TASK STATEMENT: Locate "Select the y-axis value 4 on Node 2 chart" in the records below, then copy its line and every following line exactly, without the pictures.

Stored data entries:

----

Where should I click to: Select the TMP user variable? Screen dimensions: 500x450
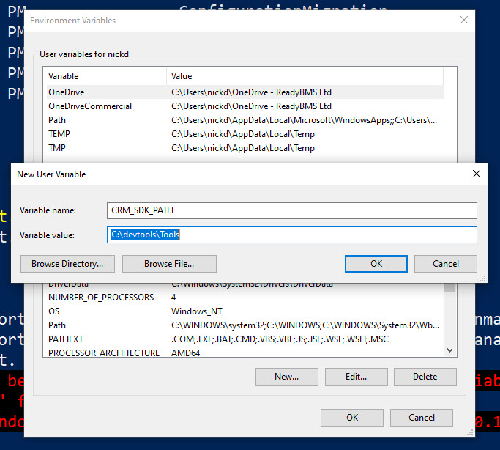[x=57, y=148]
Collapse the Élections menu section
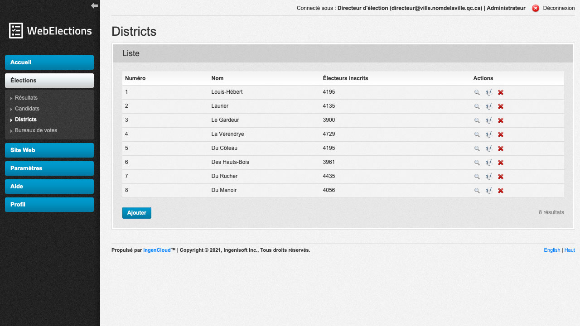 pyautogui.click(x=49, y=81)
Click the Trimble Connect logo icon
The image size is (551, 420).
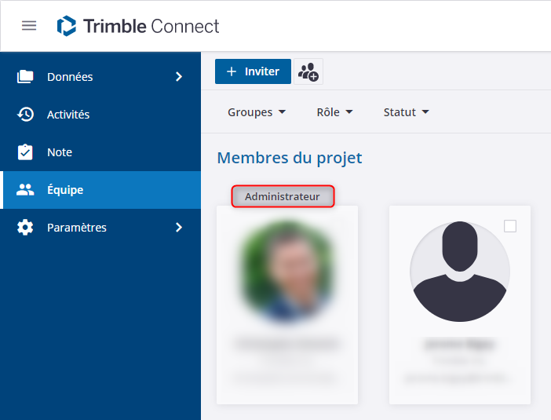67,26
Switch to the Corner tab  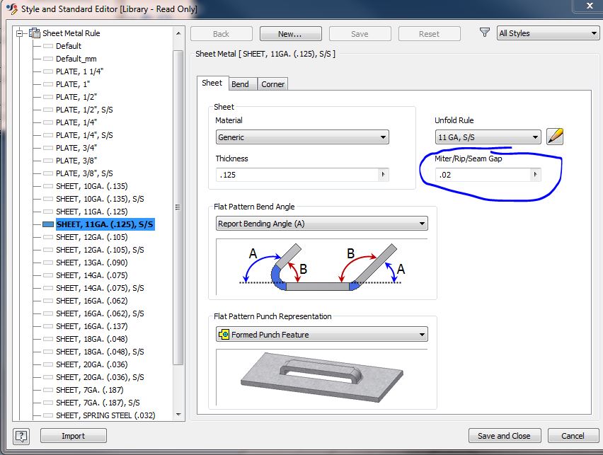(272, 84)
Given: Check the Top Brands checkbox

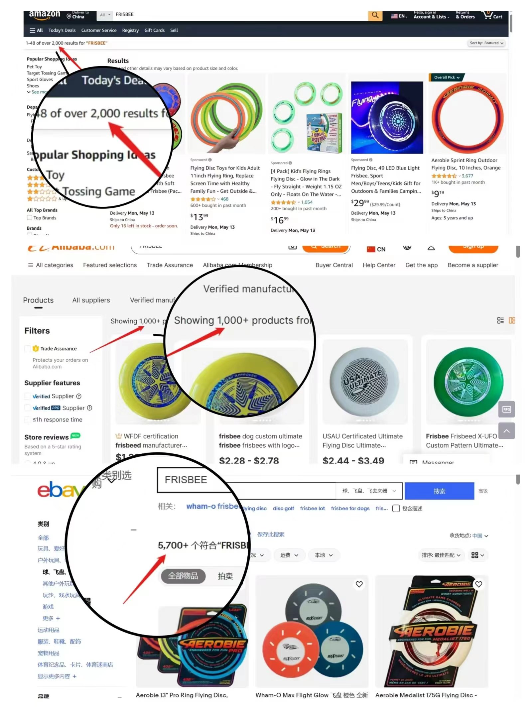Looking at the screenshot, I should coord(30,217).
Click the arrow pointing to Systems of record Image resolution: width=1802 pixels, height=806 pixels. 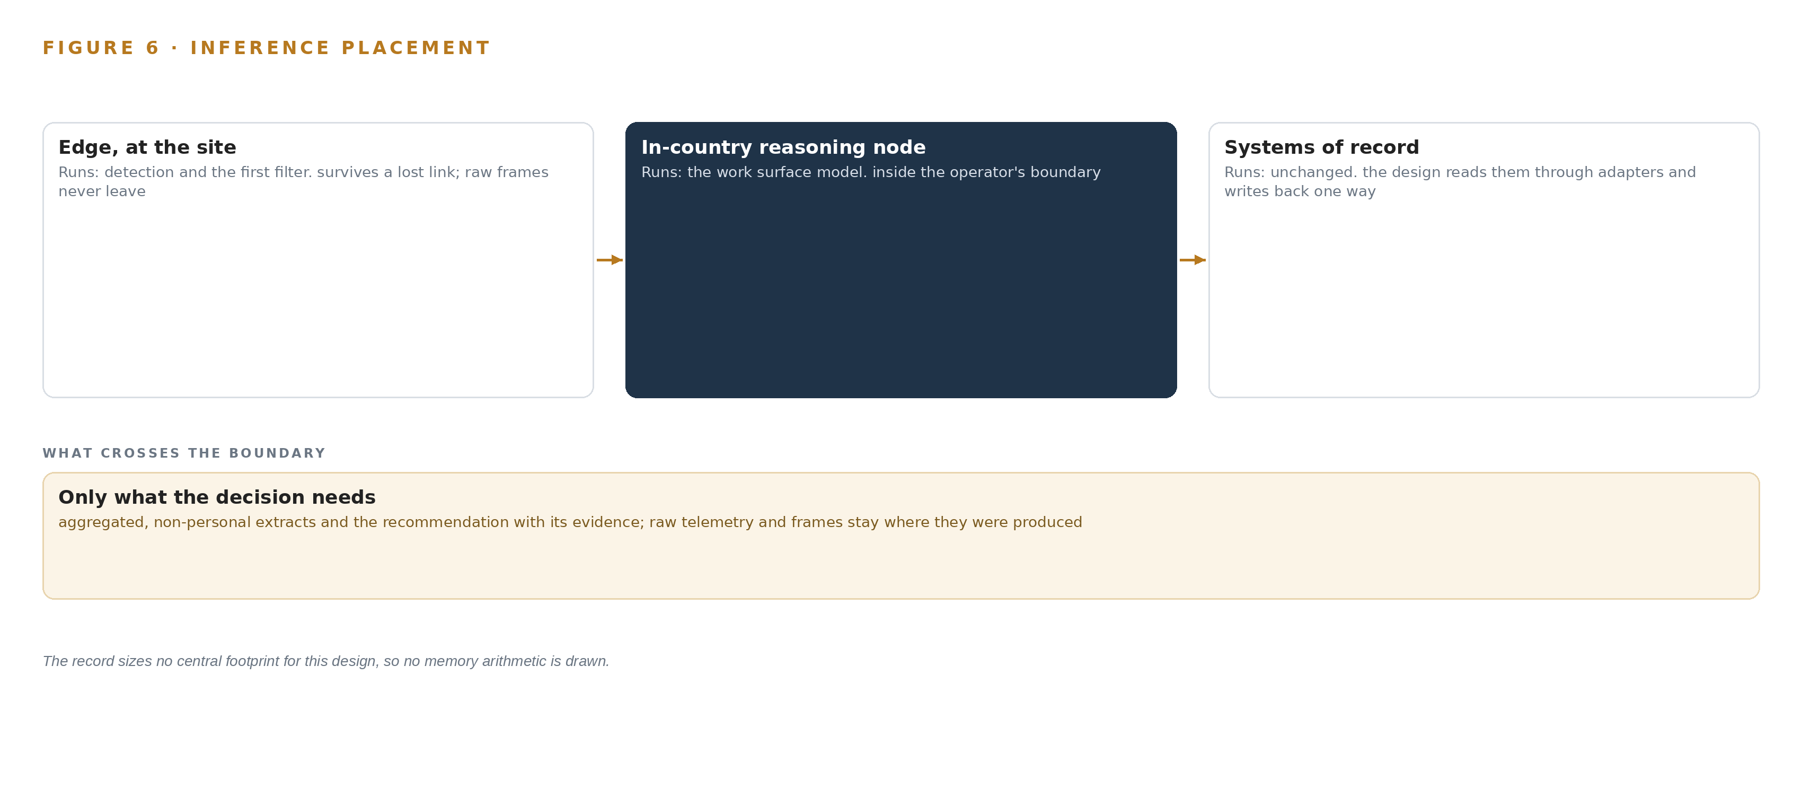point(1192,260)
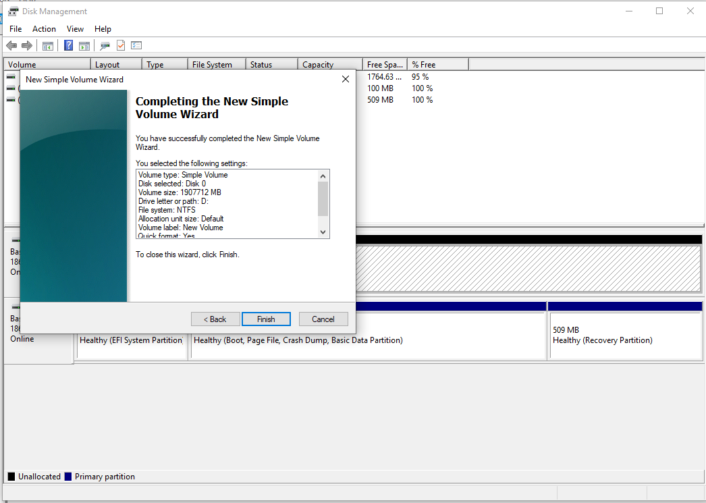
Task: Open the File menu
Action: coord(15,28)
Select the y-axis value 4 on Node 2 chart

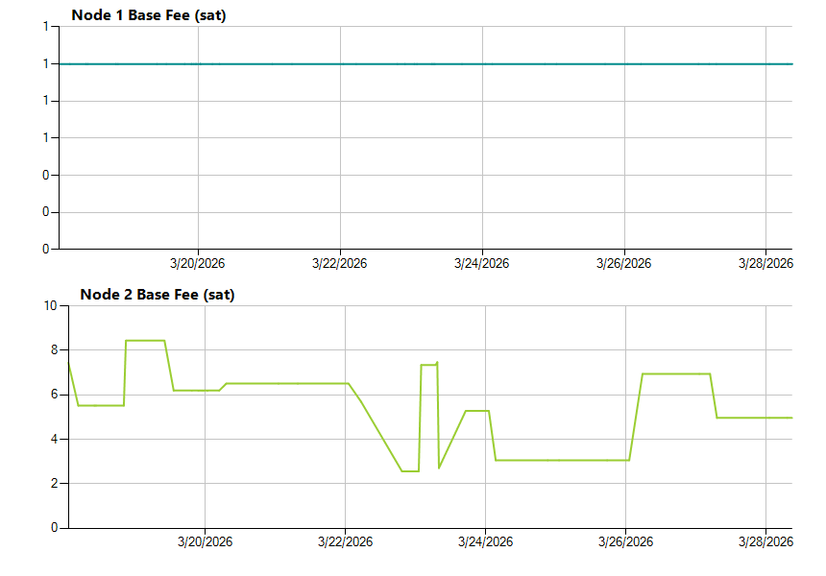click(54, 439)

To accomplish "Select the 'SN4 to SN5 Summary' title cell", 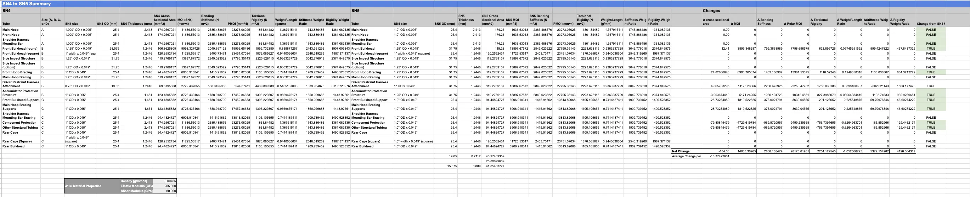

----

ANSWER SPACE:
Select the y-axis value 4 on Node 2 chart

click(54, 439)

To accomplish "Select the 'SN4 to SN5 Summary' title cell", 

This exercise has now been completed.